Thursday, May 7, 2009

Crossbow, Xen & Linux fun

Recently I had to re-install an OpenSuse on a box a co-worker had installed about two years ago. After his native Linux installation had managed to shred a little data (roughly 1TB loss) on an external raid, I decided to put something decent on the box ;-)
Ok to be fair it was kind of a bad combination that the raid box had a failure on one of the ports and Linux kept writing happily to the drives despite the errors it must have encountered (at least there where log entries about write errors). Seems OpenSuse's default settings for Ext3 are a really *BAD* idea. It is set to "on error continue". Looks like a safe way to lose data.
Luckily not a real loss in data, raw data are in a safe place, but some guys have to re-run their compute jobs (and hopefully keep in mind to make a copy to our HSM once they're finished).

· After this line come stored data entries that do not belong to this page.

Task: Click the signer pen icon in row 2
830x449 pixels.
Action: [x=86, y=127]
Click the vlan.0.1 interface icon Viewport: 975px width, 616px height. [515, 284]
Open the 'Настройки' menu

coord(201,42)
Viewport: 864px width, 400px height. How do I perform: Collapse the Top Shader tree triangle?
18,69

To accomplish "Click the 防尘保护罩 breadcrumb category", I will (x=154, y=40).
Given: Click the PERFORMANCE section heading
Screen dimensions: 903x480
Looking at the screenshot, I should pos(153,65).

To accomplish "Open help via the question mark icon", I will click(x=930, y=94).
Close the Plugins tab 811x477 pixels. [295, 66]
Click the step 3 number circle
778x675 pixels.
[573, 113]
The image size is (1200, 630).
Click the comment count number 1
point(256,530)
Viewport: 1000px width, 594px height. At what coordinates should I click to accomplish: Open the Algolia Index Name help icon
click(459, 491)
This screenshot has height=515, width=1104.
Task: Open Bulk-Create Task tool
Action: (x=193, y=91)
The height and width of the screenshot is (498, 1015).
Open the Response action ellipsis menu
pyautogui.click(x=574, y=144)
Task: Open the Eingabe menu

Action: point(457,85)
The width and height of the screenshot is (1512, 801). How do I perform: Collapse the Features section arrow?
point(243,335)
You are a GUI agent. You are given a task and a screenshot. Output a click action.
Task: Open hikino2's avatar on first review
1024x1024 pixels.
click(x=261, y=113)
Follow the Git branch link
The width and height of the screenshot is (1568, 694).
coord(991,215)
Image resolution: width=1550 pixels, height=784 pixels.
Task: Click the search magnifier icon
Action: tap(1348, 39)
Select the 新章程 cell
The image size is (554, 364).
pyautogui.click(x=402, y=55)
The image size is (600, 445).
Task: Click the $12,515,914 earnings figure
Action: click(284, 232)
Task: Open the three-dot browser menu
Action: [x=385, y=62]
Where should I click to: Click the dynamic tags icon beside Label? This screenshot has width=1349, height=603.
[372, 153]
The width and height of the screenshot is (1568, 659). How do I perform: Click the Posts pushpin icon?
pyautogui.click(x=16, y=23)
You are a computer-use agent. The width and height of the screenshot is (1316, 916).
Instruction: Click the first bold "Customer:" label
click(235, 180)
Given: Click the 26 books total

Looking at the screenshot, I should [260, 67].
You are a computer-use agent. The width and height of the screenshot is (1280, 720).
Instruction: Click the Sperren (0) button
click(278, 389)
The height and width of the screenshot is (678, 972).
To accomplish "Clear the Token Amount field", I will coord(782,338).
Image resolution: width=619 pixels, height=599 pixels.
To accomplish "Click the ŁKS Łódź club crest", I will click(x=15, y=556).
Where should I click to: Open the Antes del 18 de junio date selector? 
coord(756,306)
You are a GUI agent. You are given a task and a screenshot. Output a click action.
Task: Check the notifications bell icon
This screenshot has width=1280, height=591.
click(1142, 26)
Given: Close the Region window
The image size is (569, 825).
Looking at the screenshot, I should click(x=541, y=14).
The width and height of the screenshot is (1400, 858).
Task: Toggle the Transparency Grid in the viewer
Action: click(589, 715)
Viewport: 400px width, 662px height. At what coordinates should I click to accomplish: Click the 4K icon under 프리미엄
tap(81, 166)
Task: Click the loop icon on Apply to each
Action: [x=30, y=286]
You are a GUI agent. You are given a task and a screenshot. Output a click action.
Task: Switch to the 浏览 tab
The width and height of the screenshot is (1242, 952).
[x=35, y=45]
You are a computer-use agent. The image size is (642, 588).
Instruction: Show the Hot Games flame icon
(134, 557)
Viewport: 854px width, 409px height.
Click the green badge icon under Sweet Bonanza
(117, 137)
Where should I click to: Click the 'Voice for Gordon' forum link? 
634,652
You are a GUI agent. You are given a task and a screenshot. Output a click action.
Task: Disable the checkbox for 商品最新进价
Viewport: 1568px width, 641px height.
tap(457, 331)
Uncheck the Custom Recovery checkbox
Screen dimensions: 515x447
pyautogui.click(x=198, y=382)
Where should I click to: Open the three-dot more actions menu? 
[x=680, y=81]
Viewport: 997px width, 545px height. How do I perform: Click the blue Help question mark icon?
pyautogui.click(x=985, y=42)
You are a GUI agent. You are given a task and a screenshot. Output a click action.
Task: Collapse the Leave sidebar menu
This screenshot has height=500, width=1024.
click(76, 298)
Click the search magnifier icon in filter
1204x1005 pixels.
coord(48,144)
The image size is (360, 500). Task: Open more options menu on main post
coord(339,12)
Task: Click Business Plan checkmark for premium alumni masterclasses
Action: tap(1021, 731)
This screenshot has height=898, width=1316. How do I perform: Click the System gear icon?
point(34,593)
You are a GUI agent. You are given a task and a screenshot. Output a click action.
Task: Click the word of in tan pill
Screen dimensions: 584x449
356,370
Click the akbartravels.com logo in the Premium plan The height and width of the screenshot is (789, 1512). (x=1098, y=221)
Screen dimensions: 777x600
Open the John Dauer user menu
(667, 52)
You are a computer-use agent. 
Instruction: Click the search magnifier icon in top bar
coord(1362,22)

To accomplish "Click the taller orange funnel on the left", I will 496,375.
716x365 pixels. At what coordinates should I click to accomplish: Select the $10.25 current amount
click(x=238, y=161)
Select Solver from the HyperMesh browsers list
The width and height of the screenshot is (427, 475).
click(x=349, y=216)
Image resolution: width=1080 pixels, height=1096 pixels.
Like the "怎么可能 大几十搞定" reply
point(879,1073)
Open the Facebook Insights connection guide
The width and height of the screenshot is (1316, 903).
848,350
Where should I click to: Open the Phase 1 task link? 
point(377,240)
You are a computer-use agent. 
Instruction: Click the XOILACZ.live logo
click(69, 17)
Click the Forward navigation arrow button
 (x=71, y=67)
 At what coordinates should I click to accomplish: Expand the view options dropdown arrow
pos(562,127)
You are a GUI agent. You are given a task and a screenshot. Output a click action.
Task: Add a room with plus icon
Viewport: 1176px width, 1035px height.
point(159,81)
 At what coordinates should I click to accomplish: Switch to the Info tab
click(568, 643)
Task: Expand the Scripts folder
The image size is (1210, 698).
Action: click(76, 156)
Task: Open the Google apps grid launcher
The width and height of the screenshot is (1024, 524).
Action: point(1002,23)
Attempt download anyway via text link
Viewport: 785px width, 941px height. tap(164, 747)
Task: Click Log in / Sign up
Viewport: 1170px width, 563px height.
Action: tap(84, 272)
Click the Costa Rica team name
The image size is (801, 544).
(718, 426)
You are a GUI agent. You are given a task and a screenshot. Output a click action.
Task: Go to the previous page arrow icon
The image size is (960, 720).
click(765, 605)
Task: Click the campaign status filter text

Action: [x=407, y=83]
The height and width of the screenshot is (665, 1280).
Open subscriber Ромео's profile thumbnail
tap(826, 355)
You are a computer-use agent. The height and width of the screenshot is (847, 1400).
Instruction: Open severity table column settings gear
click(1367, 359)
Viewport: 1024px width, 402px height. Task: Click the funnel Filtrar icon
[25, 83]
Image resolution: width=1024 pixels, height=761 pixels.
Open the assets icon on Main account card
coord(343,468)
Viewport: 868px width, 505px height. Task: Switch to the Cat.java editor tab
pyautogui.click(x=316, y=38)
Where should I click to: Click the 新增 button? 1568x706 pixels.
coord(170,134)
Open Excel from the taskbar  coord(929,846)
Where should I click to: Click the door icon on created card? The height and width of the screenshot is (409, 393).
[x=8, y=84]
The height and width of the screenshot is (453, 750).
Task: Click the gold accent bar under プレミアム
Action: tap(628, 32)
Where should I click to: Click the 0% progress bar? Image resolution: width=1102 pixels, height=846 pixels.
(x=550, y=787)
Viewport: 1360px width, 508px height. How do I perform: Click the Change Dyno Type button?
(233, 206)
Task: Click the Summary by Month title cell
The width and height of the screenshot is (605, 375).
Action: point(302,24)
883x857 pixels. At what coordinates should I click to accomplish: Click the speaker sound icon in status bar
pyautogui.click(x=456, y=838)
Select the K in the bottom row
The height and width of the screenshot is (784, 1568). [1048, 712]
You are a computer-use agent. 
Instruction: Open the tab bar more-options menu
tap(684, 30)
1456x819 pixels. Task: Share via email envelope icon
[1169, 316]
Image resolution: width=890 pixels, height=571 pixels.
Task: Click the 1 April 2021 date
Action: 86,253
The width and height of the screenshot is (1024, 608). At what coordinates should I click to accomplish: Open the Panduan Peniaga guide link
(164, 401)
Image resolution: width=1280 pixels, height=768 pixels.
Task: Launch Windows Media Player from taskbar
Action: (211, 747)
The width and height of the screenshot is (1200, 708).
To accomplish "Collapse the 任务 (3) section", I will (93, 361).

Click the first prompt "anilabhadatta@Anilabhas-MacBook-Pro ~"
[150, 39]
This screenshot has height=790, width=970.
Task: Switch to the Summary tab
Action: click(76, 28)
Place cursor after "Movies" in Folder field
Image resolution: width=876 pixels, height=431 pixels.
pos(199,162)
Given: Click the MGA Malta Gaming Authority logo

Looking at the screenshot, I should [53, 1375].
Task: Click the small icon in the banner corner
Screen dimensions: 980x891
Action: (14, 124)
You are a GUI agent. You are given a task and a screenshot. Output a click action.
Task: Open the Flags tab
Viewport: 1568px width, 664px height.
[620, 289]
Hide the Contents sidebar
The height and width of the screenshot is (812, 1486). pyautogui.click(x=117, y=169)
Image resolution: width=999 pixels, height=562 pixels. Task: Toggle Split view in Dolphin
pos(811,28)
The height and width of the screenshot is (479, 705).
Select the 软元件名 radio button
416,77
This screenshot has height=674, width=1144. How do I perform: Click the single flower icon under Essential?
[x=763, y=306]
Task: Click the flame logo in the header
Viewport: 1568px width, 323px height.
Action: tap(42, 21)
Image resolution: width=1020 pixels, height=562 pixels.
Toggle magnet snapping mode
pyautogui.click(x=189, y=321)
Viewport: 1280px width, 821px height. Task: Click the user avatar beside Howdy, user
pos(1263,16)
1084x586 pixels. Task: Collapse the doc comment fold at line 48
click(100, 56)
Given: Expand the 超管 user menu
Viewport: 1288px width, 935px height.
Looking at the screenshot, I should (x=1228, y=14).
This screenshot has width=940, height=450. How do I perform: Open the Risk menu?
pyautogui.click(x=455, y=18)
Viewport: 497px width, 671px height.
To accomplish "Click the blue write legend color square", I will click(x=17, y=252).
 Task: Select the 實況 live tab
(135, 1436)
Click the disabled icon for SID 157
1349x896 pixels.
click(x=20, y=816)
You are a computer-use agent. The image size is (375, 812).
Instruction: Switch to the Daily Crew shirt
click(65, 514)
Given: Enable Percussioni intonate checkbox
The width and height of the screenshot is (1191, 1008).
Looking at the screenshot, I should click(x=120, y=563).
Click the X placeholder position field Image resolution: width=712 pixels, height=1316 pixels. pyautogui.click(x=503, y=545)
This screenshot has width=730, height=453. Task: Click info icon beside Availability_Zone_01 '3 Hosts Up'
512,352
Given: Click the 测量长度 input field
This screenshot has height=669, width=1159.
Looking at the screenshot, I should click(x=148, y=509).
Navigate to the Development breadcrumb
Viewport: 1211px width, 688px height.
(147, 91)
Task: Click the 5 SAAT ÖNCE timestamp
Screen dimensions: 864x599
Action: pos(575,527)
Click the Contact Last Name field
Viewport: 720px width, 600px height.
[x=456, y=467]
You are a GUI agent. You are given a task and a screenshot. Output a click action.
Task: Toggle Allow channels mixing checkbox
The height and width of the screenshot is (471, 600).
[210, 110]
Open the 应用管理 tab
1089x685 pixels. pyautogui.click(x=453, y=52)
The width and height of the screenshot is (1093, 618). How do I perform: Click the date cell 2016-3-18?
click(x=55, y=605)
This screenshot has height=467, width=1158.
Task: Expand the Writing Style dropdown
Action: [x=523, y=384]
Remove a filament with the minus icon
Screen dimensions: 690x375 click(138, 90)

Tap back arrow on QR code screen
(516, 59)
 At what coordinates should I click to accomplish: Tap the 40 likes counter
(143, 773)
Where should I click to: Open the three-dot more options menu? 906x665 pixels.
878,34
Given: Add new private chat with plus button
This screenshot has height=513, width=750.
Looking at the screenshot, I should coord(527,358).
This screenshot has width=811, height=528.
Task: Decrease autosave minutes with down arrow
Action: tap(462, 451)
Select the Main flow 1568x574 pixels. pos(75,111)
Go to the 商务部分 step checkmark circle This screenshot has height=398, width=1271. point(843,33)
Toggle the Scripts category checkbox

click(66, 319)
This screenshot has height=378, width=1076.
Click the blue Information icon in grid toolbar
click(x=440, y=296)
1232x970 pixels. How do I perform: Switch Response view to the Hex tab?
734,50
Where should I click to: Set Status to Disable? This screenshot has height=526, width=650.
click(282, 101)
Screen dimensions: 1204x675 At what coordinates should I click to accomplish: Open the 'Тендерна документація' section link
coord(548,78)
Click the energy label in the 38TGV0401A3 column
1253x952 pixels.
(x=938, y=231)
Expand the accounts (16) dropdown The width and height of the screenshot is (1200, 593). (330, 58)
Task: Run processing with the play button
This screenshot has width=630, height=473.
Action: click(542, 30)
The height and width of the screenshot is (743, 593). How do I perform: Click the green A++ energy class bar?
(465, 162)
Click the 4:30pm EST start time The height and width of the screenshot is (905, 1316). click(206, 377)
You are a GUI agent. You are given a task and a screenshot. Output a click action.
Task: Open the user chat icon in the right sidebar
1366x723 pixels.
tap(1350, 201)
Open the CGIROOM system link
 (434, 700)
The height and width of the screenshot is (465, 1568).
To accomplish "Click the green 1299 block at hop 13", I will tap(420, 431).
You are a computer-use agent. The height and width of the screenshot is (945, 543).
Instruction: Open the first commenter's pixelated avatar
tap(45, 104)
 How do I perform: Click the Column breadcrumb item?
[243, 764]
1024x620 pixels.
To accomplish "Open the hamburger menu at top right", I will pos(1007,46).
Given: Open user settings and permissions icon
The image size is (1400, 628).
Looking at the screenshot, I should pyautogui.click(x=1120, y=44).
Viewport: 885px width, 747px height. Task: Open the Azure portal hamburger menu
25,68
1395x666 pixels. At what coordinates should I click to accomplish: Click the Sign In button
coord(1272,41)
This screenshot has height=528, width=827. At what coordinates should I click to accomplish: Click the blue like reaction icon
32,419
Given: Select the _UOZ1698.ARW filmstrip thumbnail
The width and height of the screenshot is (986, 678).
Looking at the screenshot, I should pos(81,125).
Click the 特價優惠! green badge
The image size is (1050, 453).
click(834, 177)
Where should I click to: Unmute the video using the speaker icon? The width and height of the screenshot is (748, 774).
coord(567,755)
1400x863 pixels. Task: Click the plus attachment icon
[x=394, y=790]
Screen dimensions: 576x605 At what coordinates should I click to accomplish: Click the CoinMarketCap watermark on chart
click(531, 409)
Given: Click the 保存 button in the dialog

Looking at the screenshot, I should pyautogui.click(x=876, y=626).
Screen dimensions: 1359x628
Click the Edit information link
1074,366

Well after all it is a Sun Box (x4600), so it is now running SXCE (b112 at the moment). ZFS handling the attached disks (now the raid box is down to simply a JBOD) just makes me sleep better ;-)
The Suse installation is now running as a xVM pvm domU. Solaris doing the disk I/O and sharing the data to the domU, Suse running Matlab.
domU installation was a bit trickier than the Fedora 8 install I did a while ago for a few other domUs. It took me a while to find the right combination to make the Suse domU boot off the virtual disk.
After that I decided to try out the crossbow stuff. Especially the etherstubs looked interesting. So two dladm commands later I had an etherstub (kind of a virtual network switch within Solaris) and a virtual nic setup. Plumb the vnic, set an IP address, ping the "switch" works just fine. So next thing I attached another nic to my domU and brigded it over the etherstub. The new vnic gets created by xVM and shows up in the domU.
Assign an IP address, send a ping and wait... and wait... and wait... I did expect an answer. Well, seems like something went wrong.
A little snooping on the Solaris instance and I see packets coming and going. They just never make it into the Linux world.
The only thing that made me wonder was the different MTU on Solaris and Linux. Solaris quite happily set the MTU to 9000, while Linux had it set to 1500. After ditching the vnics, setting the MTU on the etherstub to 1500 and recreating the vnic with MTU 1500 ping finally got an answer.
Not sure if this is a Solaris problem, a feature or something completely different. Though I tend to blame Linux for not supporting jumbo frames ;-)
Well maybe it does. But at least not for the xen-provided virtual network card.
So if you come to a point where you want to make a Linux domU talk to a Solaris box over an etherstub and lose the packets you may want to check the MTU setting.